**EXERCISE TASK**. Pick up the review of the Penguin reprint that attacks Chamberlain and the appeasers, and keep writing from right after its last sentence.

**PASSAGE TO READ**.
• • • •

Penguin 20th-Century Classics, pounds 6.99,

124pp

This blistering polemic against Neville Chamberlain and the spineless toffs who appeased Hitler was planned after France fell in 1940, on the roof of the Evening Standard offices. Its authors were three sparky radical journos who worked for Lord Beaverbrook: Michael Foot, Frank Owen and Peter Howard (who had captained the England rugby team). Foot himself provides a vivid preface to this reprint of his youthful squib. That heroic summer, as freedom's fate hung by a thread, sunlit London "had never looked lovelier". When their still-scorching blast against the corrupt and conniving Old Gang appeared, it sold 50,000 copies within a few days, "like a pornographic classic", despite a ban from WH Smith. A priceless memento of the Finest Hour.

• • • •

Stored entries
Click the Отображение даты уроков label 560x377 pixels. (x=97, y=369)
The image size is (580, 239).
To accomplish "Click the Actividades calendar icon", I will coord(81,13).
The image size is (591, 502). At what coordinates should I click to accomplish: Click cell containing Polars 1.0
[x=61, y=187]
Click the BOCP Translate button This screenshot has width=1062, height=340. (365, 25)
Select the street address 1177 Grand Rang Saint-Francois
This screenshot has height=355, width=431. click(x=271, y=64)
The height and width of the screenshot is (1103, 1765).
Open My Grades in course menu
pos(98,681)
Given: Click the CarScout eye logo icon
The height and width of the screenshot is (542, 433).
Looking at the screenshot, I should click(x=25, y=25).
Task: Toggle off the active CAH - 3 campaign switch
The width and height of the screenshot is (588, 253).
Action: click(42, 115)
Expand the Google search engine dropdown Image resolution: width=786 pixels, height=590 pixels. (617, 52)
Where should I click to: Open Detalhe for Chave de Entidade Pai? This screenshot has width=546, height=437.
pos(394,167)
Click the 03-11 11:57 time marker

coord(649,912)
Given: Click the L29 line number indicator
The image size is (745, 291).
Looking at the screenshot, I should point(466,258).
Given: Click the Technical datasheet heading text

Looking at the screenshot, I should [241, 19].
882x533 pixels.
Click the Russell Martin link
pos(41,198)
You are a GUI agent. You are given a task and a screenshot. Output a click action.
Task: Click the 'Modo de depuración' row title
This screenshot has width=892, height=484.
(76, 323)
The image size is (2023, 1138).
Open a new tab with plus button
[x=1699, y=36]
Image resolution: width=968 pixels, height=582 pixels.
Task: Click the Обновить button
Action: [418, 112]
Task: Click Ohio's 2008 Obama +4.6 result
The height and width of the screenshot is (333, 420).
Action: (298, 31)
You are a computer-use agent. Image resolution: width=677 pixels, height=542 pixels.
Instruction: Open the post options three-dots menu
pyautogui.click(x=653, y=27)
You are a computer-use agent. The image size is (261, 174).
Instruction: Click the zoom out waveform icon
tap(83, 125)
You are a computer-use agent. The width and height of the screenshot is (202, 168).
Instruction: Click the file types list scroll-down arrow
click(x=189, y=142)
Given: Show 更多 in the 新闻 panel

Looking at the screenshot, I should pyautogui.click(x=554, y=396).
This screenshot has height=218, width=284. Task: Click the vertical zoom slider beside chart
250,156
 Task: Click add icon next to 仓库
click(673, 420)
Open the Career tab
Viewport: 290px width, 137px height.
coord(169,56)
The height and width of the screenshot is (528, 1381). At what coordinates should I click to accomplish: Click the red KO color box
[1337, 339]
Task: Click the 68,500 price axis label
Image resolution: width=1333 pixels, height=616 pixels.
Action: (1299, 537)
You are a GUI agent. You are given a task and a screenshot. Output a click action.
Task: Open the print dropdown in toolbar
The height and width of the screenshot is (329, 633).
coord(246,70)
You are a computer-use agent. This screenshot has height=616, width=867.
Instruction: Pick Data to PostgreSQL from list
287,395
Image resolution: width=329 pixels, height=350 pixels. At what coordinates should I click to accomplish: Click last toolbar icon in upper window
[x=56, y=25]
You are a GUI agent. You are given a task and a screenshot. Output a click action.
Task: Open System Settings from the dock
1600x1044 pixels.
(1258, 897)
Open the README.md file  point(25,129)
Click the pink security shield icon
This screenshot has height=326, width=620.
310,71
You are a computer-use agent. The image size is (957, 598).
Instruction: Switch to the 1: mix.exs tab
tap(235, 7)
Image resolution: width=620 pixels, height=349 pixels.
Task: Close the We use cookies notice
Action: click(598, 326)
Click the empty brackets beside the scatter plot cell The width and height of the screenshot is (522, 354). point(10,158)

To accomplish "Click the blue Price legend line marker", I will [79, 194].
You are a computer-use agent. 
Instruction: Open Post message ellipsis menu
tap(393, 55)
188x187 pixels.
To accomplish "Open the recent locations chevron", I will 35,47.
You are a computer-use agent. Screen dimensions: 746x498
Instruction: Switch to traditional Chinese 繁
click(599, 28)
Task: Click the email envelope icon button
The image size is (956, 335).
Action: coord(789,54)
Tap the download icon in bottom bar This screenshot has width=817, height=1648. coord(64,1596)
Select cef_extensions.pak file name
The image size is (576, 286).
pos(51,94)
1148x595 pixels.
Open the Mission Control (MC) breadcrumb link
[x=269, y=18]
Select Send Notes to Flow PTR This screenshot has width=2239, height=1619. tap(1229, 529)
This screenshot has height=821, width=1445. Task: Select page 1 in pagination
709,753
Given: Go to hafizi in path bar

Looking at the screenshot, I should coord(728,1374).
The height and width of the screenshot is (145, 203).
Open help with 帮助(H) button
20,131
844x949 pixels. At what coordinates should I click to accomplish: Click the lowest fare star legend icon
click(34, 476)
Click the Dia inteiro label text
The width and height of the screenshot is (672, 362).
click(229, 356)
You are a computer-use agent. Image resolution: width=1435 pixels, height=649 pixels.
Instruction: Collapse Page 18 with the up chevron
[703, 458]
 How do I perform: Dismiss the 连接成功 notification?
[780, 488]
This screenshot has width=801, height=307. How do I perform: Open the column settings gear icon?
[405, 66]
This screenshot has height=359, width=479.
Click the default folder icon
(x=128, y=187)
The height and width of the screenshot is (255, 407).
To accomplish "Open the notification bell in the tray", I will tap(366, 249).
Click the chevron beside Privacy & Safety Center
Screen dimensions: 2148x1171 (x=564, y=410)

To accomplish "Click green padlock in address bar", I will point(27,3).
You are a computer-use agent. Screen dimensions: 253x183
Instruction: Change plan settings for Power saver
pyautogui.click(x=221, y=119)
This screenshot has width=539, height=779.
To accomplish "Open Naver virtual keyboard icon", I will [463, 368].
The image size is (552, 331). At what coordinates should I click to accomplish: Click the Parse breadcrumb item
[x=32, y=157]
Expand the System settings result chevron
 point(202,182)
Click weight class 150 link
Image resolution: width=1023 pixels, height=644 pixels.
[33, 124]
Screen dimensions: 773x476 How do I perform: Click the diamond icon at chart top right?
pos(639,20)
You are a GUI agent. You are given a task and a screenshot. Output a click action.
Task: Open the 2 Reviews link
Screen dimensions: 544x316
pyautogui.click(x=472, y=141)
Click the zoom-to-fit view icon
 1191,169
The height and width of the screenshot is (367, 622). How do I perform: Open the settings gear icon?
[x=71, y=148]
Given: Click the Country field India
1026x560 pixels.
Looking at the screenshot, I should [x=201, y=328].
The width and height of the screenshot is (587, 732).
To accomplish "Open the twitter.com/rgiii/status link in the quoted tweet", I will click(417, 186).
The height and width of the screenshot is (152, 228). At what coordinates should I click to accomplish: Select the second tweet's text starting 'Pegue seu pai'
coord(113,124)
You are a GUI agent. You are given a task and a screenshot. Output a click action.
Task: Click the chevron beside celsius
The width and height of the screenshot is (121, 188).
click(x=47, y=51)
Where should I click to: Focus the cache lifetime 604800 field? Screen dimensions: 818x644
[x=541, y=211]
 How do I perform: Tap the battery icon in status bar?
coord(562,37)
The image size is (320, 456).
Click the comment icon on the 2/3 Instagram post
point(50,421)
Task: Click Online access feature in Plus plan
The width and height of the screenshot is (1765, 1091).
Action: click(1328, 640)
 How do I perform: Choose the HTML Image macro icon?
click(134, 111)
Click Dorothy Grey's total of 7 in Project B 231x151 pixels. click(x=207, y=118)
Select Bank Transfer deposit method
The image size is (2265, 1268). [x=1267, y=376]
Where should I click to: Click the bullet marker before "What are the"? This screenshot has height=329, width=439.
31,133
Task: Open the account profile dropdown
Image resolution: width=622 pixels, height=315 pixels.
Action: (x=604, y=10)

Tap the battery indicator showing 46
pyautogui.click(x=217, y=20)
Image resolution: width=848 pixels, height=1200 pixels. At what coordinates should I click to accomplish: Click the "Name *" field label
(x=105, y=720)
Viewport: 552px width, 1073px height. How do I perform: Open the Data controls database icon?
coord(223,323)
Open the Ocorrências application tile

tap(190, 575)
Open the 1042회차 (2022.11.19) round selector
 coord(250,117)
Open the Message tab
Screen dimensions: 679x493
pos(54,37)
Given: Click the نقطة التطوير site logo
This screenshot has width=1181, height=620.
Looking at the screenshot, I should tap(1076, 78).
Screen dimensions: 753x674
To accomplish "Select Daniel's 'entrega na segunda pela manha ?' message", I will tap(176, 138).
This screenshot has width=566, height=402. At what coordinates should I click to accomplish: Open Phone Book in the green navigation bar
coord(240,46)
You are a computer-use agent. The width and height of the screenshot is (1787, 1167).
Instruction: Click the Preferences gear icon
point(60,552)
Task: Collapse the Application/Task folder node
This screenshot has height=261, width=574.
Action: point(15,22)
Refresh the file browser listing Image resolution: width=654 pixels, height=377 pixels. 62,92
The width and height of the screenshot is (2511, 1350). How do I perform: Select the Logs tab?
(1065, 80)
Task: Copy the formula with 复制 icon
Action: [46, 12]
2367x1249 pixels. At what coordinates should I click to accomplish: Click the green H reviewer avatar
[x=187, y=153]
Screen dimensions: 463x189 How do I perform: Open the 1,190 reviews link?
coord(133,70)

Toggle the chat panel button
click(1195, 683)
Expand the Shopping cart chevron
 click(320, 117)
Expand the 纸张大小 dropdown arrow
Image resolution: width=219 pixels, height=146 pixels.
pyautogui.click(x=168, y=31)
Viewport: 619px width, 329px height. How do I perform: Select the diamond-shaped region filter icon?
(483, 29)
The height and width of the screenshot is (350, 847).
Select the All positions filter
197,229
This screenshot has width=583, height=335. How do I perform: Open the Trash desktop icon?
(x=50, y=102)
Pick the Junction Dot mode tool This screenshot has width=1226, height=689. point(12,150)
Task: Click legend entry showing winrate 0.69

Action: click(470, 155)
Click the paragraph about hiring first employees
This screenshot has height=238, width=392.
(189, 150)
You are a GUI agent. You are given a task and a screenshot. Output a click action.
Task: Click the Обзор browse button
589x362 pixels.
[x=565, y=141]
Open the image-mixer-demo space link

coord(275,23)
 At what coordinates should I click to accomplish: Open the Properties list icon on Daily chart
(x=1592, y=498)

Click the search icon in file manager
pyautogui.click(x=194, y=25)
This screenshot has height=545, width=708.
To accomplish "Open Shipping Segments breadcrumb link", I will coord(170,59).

• • • •

**OUTPUT OF THE EXERCISE**.
Boyhood: a memoir

by JM Coetzee

Vintage, pounds 6.99, 176pp

Coetzee's compelling account of life in Cape Town, Worcester, and on idyllic holidays at the family farm in the Karoo is underscored by a child's fear of failure, of not belonging. He adored his mother but found her love suffocating, and hated his shiftless father. He is intrigued by their coloured servants but overwhelmed by his embarrassment at the mutual pretence of invisibility when they pass each other in the house. Coetzee's attempts to make sense of his world elegantly evoke the struggles of his childhood in Forties South Africa. His determination to be different, not to live by tired old formulas, not to accept another's "sober, disillusioned" vision of the world, has resulted in a memoir that is sombre but far from joyless.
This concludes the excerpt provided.